Activity: Filter the material, keeping only lines with the word "computer".

=== Begin Enclosure ===

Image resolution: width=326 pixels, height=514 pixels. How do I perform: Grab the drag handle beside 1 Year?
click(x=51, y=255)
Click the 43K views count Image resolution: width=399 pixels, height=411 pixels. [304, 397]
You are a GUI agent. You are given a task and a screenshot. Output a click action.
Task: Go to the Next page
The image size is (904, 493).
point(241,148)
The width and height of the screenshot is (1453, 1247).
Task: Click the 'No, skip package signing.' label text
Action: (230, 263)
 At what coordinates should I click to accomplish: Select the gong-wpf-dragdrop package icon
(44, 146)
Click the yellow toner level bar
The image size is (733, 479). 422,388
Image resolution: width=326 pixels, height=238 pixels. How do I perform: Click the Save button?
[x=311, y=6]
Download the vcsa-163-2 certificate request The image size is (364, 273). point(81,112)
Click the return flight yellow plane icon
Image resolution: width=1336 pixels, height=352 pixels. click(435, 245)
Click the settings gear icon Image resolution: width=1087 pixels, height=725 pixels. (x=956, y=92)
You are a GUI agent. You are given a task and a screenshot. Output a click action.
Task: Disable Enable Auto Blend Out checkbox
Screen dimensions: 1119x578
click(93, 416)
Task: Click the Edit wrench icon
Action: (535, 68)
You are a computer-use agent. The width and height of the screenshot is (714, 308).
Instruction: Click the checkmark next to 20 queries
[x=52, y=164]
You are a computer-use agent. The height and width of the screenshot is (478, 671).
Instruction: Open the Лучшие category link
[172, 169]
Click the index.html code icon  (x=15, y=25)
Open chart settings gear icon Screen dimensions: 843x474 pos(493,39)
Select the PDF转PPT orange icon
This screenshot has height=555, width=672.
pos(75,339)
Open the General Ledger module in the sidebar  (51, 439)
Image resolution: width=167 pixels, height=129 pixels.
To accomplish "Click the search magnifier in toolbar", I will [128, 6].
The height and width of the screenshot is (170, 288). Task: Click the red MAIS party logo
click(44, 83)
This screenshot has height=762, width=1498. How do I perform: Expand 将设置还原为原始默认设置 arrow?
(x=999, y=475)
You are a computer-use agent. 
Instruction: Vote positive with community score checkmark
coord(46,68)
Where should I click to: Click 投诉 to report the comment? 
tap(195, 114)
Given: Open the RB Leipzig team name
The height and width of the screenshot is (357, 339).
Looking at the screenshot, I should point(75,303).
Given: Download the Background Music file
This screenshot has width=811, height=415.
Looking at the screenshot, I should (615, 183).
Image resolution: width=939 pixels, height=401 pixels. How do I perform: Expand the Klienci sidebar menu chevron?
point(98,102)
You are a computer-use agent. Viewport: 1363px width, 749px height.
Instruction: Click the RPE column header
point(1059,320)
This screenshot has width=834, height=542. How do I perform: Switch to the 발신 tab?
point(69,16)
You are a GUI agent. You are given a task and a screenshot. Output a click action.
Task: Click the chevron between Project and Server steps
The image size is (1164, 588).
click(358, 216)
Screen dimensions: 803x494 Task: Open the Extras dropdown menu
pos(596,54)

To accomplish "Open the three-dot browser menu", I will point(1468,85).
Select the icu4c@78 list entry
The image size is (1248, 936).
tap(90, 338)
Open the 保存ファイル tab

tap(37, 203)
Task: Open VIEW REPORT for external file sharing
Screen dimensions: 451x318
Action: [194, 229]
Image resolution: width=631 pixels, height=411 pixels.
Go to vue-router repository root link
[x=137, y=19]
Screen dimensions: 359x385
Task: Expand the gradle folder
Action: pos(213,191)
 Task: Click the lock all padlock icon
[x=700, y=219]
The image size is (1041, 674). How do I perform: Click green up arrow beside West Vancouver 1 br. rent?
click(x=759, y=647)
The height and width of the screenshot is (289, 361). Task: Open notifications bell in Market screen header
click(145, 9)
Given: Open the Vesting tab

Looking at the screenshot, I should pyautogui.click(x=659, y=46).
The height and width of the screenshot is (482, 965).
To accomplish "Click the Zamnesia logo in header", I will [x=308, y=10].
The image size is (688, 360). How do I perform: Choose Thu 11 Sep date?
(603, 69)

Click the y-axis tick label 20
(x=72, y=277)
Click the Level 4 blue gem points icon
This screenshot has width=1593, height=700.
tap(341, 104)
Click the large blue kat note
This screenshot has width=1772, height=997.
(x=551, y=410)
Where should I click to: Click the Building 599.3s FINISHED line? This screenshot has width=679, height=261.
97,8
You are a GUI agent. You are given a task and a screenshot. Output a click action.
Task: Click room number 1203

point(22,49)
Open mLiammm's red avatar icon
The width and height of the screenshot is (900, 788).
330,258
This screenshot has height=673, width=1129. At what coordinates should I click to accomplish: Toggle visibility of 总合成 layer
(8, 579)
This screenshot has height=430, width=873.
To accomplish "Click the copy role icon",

=== End Enclosure ===

Response box:
You are a computer-use agent. The width and height of the screenshot is (714, 308).
You are a computer-use agent. The height and width of the screenshot is (478, 671).
You are a computer-use agent. 
You are a computer-use agent. Viewport: 1363px width, 749px height.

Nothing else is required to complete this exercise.